[Your goal]
From the material below, copy each line that holds the word "date".

[Data for this task]
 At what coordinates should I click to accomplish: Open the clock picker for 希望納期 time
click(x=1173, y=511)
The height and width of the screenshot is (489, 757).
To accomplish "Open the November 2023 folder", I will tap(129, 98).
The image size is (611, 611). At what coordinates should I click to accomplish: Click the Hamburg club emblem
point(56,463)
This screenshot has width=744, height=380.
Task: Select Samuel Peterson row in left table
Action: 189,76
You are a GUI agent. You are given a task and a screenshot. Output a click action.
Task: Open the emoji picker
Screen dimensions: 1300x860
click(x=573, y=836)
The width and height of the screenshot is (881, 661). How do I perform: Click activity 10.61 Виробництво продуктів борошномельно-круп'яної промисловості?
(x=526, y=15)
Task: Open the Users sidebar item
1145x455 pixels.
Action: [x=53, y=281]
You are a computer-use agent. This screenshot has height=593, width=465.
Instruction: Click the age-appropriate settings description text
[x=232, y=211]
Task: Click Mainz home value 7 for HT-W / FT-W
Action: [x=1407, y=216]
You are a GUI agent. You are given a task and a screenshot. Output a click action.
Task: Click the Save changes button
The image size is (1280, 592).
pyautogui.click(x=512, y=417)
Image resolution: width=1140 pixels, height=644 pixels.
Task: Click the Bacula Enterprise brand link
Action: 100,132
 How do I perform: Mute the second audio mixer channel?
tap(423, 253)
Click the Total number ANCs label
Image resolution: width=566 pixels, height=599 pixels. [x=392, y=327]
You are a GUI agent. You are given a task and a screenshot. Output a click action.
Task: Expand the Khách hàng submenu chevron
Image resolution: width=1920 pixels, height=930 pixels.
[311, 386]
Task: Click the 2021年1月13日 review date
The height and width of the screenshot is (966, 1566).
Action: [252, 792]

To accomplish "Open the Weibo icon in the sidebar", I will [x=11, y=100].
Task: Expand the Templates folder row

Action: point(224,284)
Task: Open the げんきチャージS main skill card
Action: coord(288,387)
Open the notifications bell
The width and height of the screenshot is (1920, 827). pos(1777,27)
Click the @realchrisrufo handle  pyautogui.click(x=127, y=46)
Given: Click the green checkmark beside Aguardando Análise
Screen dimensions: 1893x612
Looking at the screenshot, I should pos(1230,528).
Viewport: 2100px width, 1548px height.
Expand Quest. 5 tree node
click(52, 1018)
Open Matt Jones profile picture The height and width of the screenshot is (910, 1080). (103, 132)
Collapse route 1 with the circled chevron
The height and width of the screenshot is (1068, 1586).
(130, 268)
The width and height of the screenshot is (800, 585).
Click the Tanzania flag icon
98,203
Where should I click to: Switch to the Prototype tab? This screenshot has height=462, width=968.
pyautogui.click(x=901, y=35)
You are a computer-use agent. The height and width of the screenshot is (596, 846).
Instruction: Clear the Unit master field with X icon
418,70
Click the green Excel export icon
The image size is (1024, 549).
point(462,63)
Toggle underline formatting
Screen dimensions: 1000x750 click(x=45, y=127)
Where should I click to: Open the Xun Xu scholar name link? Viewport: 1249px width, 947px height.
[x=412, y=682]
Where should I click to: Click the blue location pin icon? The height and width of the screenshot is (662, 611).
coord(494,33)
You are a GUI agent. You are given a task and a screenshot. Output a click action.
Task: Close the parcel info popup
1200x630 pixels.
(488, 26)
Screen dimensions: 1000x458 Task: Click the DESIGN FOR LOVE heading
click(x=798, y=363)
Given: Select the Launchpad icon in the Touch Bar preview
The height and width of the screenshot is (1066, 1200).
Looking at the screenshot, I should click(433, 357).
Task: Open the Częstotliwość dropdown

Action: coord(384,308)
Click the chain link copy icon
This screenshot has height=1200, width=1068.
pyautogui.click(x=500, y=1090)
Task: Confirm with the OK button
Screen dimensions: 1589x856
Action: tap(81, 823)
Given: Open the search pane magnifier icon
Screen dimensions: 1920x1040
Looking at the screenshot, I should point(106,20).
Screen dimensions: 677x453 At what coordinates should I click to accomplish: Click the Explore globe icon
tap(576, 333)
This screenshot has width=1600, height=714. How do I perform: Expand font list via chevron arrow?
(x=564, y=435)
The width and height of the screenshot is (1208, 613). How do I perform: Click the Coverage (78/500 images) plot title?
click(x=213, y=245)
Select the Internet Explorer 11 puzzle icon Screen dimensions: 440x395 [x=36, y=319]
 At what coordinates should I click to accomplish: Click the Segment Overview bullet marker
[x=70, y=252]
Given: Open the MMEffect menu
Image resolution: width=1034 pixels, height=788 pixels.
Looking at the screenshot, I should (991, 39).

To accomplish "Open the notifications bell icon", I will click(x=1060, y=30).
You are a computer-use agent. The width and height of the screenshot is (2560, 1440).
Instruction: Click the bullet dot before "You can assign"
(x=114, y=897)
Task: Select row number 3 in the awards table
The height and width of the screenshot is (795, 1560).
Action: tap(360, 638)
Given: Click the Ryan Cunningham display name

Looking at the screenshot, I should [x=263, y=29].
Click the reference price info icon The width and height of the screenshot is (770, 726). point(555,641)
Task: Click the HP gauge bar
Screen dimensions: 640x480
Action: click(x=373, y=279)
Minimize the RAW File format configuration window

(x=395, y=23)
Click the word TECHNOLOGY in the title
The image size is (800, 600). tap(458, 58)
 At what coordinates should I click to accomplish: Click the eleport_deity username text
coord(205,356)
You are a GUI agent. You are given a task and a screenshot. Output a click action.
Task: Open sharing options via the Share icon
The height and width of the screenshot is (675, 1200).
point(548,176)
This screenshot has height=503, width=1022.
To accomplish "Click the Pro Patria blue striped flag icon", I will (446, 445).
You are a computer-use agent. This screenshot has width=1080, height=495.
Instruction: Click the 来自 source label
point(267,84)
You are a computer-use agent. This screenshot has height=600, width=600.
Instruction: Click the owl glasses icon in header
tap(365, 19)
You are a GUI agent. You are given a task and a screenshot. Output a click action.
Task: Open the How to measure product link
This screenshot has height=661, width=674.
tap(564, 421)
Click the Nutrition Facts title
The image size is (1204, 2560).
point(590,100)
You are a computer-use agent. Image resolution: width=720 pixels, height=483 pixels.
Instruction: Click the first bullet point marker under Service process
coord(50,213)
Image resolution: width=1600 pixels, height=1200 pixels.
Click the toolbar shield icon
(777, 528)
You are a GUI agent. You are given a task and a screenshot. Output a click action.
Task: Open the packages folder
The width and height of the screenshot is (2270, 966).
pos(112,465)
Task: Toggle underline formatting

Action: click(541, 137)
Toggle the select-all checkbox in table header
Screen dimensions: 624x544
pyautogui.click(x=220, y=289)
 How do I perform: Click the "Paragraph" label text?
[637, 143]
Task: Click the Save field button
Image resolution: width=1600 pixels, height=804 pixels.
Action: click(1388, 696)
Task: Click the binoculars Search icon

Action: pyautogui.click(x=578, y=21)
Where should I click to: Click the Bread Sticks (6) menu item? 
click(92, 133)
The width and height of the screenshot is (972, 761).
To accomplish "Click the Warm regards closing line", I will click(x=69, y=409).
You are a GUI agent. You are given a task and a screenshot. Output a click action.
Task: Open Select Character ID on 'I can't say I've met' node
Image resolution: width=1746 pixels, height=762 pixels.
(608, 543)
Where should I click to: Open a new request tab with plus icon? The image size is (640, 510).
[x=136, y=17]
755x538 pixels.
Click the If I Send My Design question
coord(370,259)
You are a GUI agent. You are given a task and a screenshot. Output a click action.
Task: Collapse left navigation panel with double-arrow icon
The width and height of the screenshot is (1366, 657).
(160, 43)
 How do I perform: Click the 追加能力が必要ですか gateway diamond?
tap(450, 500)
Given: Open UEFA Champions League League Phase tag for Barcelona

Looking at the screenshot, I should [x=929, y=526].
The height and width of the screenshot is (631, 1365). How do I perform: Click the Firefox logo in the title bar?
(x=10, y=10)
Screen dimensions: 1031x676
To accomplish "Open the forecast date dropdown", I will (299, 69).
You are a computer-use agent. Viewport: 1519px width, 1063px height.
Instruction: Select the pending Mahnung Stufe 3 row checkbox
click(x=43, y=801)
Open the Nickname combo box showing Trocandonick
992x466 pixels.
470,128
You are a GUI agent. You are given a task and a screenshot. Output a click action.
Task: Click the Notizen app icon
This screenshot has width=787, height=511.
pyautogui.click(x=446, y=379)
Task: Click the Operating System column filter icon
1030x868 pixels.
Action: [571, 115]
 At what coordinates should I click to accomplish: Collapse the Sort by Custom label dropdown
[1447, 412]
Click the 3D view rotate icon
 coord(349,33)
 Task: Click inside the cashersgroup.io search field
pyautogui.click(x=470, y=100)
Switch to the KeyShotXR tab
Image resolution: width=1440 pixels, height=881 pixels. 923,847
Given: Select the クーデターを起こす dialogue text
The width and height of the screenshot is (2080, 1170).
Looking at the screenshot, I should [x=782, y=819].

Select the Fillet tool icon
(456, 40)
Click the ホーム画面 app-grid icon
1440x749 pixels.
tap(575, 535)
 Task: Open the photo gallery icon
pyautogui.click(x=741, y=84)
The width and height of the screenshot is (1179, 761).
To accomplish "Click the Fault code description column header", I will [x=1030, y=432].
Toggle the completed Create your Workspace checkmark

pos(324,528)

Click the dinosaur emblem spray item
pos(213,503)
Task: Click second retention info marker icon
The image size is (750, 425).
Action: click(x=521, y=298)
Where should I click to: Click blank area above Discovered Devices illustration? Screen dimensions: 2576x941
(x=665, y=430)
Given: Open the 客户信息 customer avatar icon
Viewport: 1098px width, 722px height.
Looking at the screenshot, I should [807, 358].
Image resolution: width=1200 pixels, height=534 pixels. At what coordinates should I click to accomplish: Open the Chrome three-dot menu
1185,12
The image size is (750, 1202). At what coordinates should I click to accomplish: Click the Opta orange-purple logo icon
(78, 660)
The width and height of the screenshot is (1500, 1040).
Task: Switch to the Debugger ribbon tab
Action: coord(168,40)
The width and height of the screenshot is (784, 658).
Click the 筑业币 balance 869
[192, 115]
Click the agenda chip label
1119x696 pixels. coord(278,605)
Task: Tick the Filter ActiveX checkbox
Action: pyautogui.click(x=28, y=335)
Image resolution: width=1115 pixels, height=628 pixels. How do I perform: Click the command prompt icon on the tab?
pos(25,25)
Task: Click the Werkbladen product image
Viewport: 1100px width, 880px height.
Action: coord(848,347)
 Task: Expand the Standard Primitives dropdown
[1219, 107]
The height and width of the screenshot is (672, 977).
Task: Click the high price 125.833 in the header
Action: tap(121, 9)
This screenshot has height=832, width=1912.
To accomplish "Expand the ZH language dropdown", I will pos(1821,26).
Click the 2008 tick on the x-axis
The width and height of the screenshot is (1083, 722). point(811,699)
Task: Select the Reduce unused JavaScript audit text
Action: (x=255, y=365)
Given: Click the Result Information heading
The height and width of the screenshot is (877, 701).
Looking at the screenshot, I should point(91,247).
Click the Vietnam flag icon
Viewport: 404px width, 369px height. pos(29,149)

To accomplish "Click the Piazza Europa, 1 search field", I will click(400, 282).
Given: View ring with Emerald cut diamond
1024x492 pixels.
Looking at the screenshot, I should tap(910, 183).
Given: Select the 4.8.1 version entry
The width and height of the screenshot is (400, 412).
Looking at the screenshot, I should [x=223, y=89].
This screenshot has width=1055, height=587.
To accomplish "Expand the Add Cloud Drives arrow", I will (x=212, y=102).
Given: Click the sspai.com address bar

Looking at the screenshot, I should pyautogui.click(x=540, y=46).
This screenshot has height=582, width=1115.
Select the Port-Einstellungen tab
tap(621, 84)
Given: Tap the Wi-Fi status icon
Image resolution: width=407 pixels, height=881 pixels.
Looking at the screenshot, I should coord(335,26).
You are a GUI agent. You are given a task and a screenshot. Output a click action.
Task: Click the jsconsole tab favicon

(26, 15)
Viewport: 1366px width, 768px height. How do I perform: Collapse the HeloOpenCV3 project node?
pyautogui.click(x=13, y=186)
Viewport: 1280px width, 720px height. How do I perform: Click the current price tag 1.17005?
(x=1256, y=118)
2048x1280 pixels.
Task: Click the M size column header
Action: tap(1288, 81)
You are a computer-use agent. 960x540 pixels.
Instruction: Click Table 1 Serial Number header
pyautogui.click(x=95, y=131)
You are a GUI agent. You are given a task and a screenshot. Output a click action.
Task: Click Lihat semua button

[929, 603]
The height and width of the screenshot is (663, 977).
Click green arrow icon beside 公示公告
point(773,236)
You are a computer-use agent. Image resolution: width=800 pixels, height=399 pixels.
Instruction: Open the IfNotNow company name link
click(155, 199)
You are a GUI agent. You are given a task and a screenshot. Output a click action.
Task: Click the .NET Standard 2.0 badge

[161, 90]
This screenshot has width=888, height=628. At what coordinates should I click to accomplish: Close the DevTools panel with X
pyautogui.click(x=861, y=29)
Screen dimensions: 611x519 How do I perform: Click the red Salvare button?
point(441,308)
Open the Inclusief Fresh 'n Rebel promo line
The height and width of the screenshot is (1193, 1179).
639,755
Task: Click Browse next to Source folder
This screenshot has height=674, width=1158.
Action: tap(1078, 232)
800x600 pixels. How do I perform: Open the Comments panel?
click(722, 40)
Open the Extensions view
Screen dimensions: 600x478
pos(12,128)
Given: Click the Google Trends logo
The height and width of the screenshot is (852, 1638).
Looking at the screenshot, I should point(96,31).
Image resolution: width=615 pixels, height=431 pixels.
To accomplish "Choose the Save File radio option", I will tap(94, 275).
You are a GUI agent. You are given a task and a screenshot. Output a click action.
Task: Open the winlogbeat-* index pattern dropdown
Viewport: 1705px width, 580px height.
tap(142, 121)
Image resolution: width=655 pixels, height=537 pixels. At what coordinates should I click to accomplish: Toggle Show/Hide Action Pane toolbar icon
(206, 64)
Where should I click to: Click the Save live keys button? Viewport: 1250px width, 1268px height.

[Finished exercise]
Task: Click the 2021年1月13日 review date
To accomplish "Open the forecast date dropdown", I will (299, 69).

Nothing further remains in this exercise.